Cathy sneered in a good-natured fashion as she inched away from the bathroom and over to the Bookworm Sanctuary's main entrance. She left in a hurry, needing to take care of business before it would take care of her.

The commotion reached the office where Sandra had been busy making fruit pulp juice and healthy sandwiches for those who were about to work hard disassembling the stage. She peeked out of the office holding a slice of toast in one hand and a crisp lettuce leaf in the other. "What's going on, Kristen?  What's all the hubbub about?"

"We've got a girl jammed up in the shithouse… the handle's busted."

"Oh… uh…" Sandra said, looking at the food she was holding. She hurried back into the office and put the items down on the metal desk where she was making the refreshments. Ten seconds later, she came to a stop at the bathroom door to survey the situation. "Yes… it's broken," she continued as she yanked at the drooping, rattling handle.

Grunting at the undeniable truth to Sandra's statement, Kristen knelt down to be at the keyhole in case Dana would say anything to her, but all she could hear was a series of quiet sobs. "Dana, are you still okay in there?" she said, molding her lips around the little hole.

'I'm scared and I wanna get out!'

"We're trying, girl. Just hang on, yeah?"

Sandra wrung her hands again and again while she stared at the broken door handle. "Maybe a screwdriver?" she said and bent down to take a closer look at the offending item. "The lock's beyond repair as it is. We might as well break it down."

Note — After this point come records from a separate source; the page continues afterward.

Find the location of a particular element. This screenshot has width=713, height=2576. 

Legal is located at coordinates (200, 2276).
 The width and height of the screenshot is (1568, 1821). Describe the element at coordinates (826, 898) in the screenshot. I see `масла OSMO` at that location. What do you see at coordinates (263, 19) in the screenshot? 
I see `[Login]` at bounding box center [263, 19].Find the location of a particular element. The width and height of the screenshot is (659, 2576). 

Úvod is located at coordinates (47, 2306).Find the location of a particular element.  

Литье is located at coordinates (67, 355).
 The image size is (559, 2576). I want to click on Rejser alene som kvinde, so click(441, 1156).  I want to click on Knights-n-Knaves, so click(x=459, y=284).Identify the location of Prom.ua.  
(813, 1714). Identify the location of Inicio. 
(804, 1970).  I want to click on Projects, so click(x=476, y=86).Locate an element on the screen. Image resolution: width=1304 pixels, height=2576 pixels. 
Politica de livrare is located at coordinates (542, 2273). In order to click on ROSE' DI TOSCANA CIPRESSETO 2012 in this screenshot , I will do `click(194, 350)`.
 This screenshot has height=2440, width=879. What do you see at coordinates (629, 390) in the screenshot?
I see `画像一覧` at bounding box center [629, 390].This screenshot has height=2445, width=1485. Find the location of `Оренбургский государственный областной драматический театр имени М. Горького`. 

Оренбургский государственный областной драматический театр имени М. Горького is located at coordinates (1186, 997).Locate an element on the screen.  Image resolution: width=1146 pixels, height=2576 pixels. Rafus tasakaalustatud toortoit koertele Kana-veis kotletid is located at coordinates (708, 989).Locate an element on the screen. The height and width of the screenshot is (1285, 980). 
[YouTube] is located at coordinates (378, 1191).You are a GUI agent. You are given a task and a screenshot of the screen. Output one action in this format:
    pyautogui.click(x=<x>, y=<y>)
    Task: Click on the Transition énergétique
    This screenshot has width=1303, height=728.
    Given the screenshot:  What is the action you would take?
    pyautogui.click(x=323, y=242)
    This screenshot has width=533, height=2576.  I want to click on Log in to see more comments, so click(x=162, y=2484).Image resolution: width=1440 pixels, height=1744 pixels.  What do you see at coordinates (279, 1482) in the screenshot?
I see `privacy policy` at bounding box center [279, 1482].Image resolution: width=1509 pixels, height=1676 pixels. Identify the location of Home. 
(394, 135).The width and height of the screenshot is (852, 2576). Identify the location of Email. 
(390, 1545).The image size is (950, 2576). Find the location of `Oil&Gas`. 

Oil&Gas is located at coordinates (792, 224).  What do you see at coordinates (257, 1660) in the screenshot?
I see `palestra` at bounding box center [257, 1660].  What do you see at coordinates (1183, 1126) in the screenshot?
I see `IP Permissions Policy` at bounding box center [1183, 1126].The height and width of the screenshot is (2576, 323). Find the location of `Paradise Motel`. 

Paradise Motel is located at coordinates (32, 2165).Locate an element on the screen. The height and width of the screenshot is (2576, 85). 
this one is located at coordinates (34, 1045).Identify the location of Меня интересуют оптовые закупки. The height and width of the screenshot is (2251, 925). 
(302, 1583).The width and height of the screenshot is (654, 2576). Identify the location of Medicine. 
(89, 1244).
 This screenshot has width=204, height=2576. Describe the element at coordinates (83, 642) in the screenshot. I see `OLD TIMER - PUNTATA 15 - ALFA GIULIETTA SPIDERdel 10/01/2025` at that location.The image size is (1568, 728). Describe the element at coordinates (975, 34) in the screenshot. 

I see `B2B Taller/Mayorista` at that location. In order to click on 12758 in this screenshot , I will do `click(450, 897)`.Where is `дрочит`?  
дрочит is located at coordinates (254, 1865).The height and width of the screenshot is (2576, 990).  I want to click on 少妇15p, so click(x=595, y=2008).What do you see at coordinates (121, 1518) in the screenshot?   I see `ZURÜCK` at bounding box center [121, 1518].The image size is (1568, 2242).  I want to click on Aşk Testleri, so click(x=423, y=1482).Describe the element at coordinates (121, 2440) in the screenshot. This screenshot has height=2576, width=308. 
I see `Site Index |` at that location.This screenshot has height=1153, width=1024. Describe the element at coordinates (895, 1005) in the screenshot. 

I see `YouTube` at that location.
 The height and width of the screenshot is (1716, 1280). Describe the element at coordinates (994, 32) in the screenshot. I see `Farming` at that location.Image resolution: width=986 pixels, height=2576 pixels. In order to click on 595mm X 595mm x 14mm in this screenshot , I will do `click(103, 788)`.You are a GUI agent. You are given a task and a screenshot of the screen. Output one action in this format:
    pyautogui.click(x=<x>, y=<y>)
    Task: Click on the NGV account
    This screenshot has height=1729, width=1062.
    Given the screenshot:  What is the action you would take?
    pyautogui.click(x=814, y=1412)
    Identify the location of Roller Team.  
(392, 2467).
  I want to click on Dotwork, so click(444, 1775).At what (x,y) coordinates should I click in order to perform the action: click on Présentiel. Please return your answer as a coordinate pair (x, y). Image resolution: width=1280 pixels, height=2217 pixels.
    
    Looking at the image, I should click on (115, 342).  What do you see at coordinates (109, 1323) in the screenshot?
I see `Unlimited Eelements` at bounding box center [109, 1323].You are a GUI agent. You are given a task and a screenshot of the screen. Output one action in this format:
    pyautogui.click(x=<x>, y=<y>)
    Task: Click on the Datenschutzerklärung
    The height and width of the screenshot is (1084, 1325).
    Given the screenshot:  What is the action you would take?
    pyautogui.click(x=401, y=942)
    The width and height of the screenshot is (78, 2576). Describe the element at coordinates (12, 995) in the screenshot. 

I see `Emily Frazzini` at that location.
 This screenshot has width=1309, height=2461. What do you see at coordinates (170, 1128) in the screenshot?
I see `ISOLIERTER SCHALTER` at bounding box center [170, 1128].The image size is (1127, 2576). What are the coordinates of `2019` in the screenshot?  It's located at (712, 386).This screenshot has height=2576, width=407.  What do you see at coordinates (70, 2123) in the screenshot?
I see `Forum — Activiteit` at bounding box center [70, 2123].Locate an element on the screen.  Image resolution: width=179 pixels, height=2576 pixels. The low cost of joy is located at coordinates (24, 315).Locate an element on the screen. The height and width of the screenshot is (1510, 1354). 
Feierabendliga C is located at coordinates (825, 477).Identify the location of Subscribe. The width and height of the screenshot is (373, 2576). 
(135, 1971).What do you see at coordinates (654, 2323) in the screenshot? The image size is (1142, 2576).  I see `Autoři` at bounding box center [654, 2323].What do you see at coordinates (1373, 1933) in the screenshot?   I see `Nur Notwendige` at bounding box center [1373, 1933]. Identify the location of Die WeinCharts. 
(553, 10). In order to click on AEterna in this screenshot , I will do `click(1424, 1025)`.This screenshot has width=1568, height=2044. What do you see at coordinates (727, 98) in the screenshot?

"Wait a minute, wait a minute," Felicity said, hurrying over to the bathroom door after putting down a stack of chairs - she was the only one who adhered to what her detailed plan said they should be working on. "Not sure I like the sound of that… break what down?"

"The bathroom door," Sandra said, wrapping an arm around the rotund administrator's waist. "There's a girl trapped in there."

Groaning out loud, Felicity looked towards the padded tiles in the ceiling. "Shit!  That was all we needed. All right… let's try a screwdriver first."

"Ha, that's what I said!"

"There's one in the desk drawer. No, I'll get it, I know exactly where it is," Felicity said and ran into the office.